Download or read book Leadership Lessons from Comprehensive School Reforms written by Joseph Murphy. This book was released on 2003. Available in PDF, EPUB and Kindle. Book excerpt: The process of understanding a text from the narrator s point of view is crucial for the tasks of interpreting and translating the Bible. If the translator s understanding of a narrative from the narrator s point of view is erroneous, then the whole process of translating the message into another language may also fall into error. This poses Bible translators a difficult challenge: How can we understand the narrator s point of view of the biblical stories which are culturally, geographically, and historically remote from our own? Understanding a text from the narrator s point of view must precede the translation process. In this work Hankore presents an argument for the intended utterance of Genesis 28:10 35:15 before proposing in brief how to translate it. By following this process, Hankore shows that a correct understanding of the concept of the ancient Israelite vow in the framework of a social institution is fundamental to reading and translating Genesis 28:10 35:15, and goes on to show how this same votive framework assist an explanation of the relevance of Genesis 34 to the Jacob story.

Addicted to Reform

Author :
Release : 2017-08-15
Genre : Education
Kind : eBook
Book Rating : 433/5 ( reviews)

Download or read book Addicted to Reform written by John Merrow. This book was released on 2017-08-15. Available in PDF, EPUB and Kindle. Book excerpt: The prize-winning PBS correspondent's provocative antidote to America's misguided approaches to K-12 school reform During an illustrious four-decade career at NPR and PBS, John Merrow—winner of the George Polk Award, the Peabody Award, and the McGraw Prize—reported from every state in the union, as well as from dozens of countries, on everything from the rise of district-wide cheating scandals and the corporate greed driving an ADD epidemic to teacher-training controversies and America's obsession with standardized testing. Along the way, he taught in a high school, at a historically black college, and at a federal penitentiary.
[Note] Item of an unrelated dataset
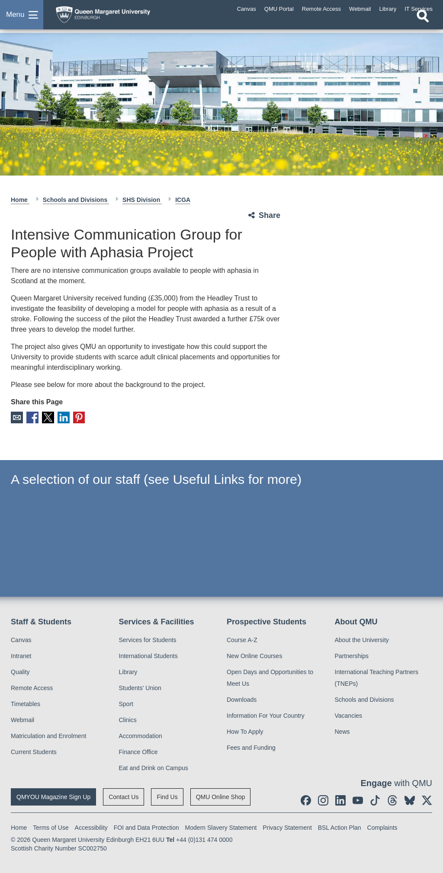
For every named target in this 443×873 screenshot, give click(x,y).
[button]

Now, the revered education correspondent of PBS NewsHour distills his best thinking on education into a twelve-step approach to fixing a K–12 system that Merrow describes as being "addicted to reform" but unwilling to address the real issue: American public schools are ill-equipped to prepare young people for the challenges of the twenty-first century. This insightful book looks at how to turn digital natives into digital citizens and why it should be harder to become a teacher but easier to be one. Merrow offers smart, essential chapters—including "Measure What Matters," and "Embrace Teachers"—that reflect his countless hours spent covering classrooms as well as corridors of power. His signature candid style of reportage comes to life as he shares lively anecdotes, schoolyard tales, and memories that are at once instructive and endearing. Addicted to Reform is written with the kind of passionate concern that could come only from a lifetime devoted to the people and places that constitute the foundation of our nation. It is a "big book" that forms an astute and urgent blueprint for providing a quality education to every American child.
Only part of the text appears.